As insights teams grow and mature, optimizing the flow of insights and data between researchers is increasingly essential.
As the volume and pace of research increase, insights “silos” can create enormous headaches for insights teams. There’s nothing worse than discovering that an insights project is redundant with work already done. Or that a researcher could have saved hours on a current project if only they’d known about a study their colleague had done six months prior.
Breaking down research silos and optimizing the flow of insights information between researchers and teams is imperative for high-performing insights teams.
How to break research silos
Optimizing the flow of information between insights teams and researchers requires the optimization of two related dynamics:
- Managerial (to promote and enable a culture of information-sharing)
- Technological (to store, organize, and synthesize research data across teams)
The managerial problem is ever-green and has been studied and addressed by management academics for decades. The bottom line is that it is imperative to build a culture of transparency where researchers have the resources they need to communicate (and interpret) information.
Optimizing the technological dynamic remains a significant challenge for many insights teams. In particular, adoption rates for insights repositories lag behind those for other research-tech (or ResTech) solutions. Additionally, technological innovation in insights-specific repositories has not kept pace with innovation in repository solutions for different use cases (for example, CRMs for sales teams or human capital management platforms for HR departments).
But which of these causes the other? Does insights repository tech lag because adoption rates are low? Or does insights repository adoption lag because insights technology fails to add value?
Anyone working in the insights industry knows: Poor technology is the cause of this problem.
Most attempts to solve the problem of functional, value-adding insights repositories still need to account for the nuances inherent in insights work. Further, the fast pace of innovation in the insights space has made it difficult for insights repository platforms to keep pace – platform rigidity, staticity, and (ironically) poor UI/UX present insights managers with frustrating challenges in persuading their team (especially on-the-ground researchers) of the value of investing their time and energy into updating and maintaining their insights repository.
If an insights repository creates more work for researchers on net, then they undo whatever is gained by adopting it.
The right kind of insights repository tool
Effective insights repositories should anchor around three key elements, as defined by Kristi Zuhlke:
- Insights, themes, and stories are tagged, indexed, and unified across teams and projects. Observations and nuggets of information that put tribal knowledge from siloed studies on display for all to search and see.
- Raw research data & evidence so that teams can review and relayer primary-source data with newer insights.

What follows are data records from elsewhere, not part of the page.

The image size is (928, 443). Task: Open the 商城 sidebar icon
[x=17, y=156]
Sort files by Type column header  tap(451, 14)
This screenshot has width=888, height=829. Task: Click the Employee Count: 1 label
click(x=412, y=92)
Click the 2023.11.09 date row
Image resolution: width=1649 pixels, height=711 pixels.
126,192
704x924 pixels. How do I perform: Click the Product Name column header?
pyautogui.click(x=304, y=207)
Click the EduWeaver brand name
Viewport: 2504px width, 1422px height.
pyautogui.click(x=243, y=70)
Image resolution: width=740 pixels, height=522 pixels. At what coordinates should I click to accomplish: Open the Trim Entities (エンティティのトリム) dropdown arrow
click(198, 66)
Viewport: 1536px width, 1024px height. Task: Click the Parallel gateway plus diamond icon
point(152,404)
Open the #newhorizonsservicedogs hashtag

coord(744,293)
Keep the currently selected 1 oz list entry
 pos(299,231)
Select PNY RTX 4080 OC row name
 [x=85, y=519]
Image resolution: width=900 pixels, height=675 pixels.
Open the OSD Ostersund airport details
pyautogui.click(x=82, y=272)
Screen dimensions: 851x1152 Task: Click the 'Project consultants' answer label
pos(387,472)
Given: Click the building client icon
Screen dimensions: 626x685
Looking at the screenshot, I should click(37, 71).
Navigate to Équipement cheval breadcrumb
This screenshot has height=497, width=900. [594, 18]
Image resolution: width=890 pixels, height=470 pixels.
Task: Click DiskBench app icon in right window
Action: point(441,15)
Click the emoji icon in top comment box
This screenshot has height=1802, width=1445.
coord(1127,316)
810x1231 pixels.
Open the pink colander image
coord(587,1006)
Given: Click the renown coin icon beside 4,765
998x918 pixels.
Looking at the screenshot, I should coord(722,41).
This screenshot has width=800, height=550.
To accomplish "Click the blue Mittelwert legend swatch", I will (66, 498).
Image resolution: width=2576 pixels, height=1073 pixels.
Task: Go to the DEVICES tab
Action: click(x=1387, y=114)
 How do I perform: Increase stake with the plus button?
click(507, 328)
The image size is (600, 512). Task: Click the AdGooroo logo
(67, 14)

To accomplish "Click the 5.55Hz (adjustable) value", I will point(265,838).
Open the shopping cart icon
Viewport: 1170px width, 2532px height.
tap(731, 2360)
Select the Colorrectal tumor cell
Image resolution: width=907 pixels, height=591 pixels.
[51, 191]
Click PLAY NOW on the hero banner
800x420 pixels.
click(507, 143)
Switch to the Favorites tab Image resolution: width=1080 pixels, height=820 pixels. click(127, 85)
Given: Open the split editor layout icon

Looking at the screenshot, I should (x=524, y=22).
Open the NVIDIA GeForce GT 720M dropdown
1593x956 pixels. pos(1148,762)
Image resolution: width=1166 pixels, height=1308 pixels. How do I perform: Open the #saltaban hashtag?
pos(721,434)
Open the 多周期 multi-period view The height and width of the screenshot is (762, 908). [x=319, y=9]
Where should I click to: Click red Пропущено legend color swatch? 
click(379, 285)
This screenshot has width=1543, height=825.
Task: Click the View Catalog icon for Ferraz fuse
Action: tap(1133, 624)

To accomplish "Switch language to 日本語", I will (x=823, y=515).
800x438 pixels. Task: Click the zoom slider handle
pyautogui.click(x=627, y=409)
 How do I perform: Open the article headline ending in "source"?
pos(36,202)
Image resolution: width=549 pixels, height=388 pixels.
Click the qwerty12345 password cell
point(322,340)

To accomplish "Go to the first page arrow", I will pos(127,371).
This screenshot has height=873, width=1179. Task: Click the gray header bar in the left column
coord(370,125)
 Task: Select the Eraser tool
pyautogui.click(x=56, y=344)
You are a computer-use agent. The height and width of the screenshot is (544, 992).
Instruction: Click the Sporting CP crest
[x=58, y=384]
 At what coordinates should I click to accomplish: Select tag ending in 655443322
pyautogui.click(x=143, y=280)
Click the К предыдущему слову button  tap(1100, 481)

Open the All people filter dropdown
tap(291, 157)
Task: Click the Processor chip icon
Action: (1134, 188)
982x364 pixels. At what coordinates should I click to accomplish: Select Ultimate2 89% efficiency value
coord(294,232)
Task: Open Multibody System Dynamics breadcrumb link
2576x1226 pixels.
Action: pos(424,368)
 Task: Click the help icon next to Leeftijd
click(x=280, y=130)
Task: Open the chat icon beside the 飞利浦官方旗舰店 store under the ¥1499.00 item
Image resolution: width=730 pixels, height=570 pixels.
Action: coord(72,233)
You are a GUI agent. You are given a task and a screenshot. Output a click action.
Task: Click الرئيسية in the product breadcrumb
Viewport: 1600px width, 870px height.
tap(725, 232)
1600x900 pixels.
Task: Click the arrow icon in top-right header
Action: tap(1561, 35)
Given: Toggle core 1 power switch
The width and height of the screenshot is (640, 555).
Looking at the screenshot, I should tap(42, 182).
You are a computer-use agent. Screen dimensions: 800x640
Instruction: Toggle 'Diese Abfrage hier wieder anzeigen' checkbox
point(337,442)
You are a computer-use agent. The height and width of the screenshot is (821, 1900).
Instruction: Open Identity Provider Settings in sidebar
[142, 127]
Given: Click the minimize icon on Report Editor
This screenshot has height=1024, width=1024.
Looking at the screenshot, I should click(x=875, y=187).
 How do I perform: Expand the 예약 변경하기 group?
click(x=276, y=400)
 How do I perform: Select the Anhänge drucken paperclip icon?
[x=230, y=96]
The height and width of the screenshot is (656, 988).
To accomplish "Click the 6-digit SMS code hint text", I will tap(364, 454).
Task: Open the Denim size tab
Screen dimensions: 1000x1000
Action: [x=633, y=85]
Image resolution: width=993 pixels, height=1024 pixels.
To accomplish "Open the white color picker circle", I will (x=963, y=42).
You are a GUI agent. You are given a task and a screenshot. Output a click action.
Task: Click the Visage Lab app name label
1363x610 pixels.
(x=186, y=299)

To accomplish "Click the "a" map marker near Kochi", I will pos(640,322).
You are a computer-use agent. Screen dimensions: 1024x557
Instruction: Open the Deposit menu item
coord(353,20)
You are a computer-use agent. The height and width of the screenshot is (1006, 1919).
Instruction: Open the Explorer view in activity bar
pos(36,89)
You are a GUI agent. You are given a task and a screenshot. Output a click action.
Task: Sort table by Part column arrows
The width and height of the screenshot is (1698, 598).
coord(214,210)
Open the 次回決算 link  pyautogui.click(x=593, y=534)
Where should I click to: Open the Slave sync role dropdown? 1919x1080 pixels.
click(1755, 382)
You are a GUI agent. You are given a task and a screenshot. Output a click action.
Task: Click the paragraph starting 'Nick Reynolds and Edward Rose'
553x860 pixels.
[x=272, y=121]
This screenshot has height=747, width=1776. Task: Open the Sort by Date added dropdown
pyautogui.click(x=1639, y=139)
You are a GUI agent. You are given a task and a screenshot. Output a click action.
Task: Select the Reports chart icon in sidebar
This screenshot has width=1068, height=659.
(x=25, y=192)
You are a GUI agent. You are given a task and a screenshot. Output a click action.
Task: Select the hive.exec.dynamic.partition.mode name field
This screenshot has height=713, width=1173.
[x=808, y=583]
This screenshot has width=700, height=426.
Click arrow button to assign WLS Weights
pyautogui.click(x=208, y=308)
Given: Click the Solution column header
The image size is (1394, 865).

- Further, insights repositories’ backend technology should automatically graph together findings for insights researchers. They should not be designed to rely on researchers’ manual work to link relevant insights to discover new findings across projects.
An insights repository, in other words, is not just a wiki or “knowledge base.” While all text entries should be searchable, a good insights repository should not require users to post and publish large volumes of narrative findings for the platform to link common themes and ideas across projects, making it a knowledge management system.
This is why linking raw research data is essential to the continued improvement of an insights repository toward enhancing an insights team’s agility. Predictive technologies and artificial intelligence can reference this raw data to nudge researchers toward completely new findings – in addition to (and to enhance) whatever themes researchers are inputting on their own.
An effective insights repository will solve the problems of low repository adoption by insights teams by adding to – not stealing from – researchers’ time and energy. And they will break down insights silos by facilitating quick and automated connections between related data points across projects and programs by drawing upon both researchers’ inputs and raw data files.
The result: Insights teams capable of operating quickly and independently but with a fuller perspective of the kinds of insights work being done across all research initiatives at their organization. This equals higher-quality insights, minimal redundancy, and enhanced research agility.
Increasingly siloed insights teams are an unfortunate side-effect of a growing and maturing insights department that affords its various teams with heightened operational independence. But insights silos are not unavoidable. Organizations can break down barriers and facilitate value-adding communication between these fast-moving and interrelated projects by using an insights repository like InsightsHub built to account for the idiosyncracies inherent in complex insights workflows.